Not information. I mean the kind of expertise that lets someone sit across from a CEO and explain why a product can’t launch on time because of geopolitical supply chain issues. The kind that understands which stakeholder needs a call before the meeting, which “minor” issue is about to become a reputational crisis, which solution sounds good in theory but will fail the moment it hits operational reality.
That capability doesn’t magically appear once someone gets a senior title. It’s developed over years of exposure to ambiguity, pressure, repetition, tradeoffs, relationships, consequences, and unforeseen circumstances. People learn by being close to the work, watching experienced operators navigate difficult situations, making mistakes, correcting them, and slowly building judgment.

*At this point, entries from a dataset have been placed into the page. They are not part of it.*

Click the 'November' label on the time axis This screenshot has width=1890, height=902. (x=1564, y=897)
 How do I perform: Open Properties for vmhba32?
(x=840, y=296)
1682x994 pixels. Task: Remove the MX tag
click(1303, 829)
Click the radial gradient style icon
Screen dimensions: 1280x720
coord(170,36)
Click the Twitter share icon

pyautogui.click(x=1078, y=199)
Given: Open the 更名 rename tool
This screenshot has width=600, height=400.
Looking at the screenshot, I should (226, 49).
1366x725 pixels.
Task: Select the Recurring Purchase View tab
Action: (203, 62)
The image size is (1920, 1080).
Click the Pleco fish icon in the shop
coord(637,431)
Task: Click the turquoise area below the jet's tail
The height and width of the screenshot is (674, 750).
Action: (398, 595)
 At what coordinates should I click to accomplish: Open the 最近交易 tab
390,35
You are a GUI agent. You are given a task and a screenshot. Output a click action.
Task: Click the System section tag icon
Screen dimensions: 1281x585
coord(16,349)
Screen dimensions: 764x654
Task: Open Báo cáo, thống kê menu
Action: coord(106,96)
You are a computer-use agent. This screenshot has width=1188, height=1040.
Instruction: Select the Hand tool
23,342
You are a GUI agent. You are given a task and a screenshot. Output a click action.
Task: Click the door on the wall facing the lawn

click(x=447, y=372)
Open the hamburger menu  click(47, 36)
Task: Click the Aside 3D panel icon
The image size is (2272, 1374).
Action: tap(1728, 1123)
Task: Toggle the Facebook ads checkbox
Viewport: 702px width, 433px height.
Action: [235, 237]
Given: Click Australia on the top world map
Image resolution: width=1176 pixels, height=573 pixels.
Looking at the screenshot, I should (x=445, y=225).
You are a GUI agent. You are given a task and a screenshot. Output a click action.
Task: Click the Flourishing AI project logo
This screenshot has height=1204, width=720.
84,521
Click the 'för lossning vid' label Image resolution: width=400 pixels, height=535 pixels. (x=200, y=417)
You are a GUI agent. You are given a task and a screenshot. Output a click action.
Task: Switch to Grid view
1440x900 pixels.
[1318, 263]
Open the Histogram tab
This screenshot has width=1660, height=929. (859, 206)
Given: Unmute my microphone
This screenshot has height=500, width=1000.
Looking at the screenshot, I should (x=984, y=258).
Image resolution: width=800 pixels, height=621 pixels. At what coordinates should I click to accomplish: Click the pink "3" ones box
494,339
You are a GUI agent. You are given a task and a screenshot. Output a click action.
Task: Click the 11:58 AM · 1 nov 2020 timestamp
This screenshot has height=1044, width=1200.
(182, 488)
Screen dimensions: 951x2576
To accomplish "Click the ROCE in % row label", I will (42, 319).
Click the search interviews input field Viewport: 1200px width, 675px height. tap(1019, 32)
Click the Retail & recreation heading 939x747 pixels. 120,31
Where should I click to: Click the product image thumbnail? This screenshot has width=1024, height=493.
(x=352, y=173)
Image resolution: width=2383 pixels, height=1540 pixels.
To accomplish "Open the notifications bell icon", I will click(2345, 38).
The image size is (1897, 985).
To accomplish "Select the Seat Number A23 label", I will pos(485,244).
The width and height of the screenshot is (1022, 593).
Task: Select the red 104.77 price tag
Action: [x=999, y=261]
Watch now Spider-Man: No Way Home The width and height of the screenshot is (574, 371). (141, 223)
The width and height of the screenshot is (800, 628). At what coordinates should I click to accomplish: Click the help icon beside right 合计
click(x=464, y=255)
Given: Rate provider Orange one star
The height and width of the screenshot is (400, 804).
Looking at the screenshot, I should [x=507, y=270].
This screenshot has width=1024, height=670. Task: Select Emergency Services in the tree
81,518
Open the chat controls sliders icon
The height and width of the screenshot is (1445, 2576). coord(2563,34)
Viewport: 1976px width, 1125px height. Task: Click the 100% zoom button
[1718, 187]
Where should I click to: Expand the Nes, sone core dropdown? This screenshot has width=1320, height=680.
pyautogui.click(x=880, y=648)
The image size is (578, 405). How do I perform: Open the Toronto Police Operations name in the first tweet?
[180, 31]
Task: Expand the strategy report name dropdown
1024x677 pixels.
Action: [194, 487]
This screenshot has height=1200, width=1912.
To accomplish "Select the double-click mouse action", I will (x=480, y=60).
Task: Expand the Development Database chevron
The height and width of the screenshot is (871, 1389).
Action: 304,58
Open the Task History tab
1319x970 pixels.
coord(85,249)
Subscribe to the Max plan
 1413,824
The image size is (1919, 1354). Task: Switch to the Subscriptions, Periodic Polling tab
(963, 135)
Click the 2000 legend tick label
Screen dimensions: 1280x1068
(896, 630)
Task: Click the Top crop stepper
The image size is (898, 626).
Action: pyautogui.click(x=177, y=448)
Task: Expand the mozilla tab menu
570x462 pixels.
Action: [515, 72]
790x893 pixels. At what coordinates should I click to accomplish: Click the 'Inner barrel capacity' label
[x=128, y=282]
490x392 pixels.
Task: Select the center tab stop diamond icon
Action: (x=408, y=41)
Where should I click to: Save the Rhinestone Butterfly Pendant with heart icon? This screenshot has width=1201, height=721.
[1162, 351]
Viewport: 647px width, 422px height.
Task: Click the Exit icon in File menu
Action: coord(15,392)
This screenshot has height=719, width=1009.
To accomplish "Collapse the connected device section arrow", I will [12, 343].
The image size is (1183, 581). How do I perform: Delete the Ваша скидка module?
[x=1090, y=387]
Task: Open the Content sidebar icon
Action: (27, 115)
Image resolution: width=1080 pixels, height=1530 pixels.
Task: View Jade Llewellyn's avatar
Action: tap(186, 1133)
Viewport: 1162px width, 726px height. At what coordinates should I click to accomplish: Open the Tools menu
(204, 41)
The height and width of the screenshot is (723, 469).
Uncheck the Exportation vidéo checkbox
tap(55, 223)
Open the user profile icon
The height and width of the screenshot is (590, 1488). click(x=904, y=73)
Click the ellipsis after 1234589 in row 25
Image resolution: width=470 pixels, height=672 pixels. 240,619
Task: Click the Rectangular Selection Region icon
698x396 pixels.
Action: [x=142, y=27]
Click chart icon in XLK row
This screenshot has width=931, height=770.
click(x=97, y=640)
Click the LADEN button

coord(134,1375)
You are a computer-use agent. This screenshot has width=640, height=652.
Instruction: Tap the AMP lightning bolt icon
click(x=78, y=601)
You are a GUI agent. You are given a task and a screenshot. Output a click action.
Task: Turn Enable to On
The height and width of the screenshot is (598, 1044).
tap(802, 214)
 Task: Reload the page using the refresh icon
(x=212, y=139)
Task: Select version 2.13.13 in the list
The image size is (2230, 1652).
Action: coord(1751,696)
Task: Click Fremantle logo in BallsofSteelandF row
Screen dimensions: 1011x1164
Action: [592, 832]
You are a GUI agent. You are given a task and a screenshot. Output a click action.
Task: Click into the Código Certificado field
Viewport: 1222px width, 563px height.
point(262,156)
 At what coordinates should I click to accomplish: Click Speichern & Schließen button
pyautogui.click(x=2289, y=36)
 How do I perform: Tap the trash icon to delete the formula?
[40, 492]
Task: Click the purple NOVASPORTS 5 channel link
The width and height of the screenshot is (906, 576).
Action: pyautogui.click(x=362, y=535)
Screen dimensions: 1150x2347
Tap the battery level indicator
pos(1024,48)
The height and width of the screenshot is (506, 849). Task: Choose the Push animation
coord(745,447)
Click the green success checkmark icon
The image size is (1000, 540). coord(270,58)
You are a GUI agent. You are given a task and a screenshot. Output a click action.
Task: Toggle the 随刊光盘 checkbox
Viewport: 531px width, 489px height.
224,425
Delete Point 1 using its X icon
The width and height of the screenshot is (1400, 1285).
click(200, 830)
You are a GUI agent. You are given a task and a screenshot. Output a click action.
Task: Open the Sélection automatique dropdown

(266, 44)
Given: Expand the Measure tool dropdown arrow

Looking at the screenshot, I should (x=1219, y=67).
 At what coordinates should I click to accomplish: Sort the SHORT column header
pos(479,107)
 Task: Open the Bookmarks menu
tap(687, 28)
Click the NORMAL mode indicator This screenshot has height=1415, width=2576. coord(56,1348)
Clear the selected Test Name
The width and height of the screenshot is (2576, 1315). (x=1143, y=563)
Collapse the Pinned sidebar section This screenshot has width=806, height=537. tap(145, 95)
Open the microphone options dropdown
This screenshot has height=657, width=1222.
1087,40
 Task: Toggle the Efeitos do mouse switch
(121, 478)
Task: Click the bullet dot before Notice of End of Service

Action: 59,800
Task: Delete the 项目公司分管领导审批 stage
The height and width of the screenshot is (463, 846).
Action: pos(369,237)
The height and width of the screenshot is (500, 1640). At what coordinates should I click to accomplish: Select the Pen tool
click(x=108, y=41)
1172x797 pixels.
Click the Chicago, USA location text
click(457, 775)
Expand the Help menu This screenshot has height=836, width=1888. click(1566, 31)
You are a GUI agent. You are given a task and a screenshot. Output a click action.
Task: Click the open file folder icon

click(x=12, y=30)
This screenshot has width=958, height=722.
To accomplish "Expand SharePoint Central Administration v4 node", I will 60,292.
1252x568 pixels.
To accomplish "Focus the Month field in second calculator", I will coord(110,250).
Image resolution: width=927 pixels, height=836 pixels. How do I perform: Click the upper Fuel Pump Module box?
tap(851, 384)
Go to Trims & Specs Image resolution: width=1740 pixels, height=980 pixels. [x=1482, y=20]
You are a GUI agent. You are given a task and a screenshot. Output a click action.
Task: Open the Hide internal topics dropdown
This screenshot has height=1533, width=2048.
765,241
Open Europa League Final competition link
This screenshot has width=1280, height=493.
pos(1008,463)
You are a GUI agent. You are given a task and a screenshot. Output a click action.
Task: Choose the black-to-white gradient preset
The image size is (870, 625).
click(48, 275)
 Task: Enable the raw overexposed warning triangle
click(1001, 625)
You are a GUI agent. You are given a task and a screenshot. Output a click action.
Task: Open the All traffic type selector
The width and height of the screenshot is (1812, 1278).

That’s why the conversation around AI and white collar work needs to be way more nuanced than “the technology will replace x% of jobs / make us x% more efficient.”
Yes, AI can accelerate analysis, drafting, coding, design, synthesis, planning, and research. In many cases, it performs those tasks remarkably well. But organizations still need people who can exercise judgment, carry accountability, maintain trust, and make decisions when conditions change in ways the process couldn’t anticipate.
If companies aggressively eliminate too much entry- and mid-level work in the name of efficiency, where exactly will the next generation of experienced operators come from? Who develops the pattern recognition to know when the output is subtly wrong, incomplete, strategically dangerous, or disconnected from how organizations and people actually behave?
The model can identify the supply chain issue. It can summarize the risks and draft the mitigation plan. But it’s not going to walk into the boardroom, absorb the emotional temperature of the room, renegotiate priorities across functions, preserve trust with a client, and explain why the launch date has to move.
That’s still human work.
The more AI capabilities advance, the more important it becomes to think carefully about which work we automate, which work we redesign, and which developmental experiences organizations cannot afford to lose. Are you doing that now? If not, why not?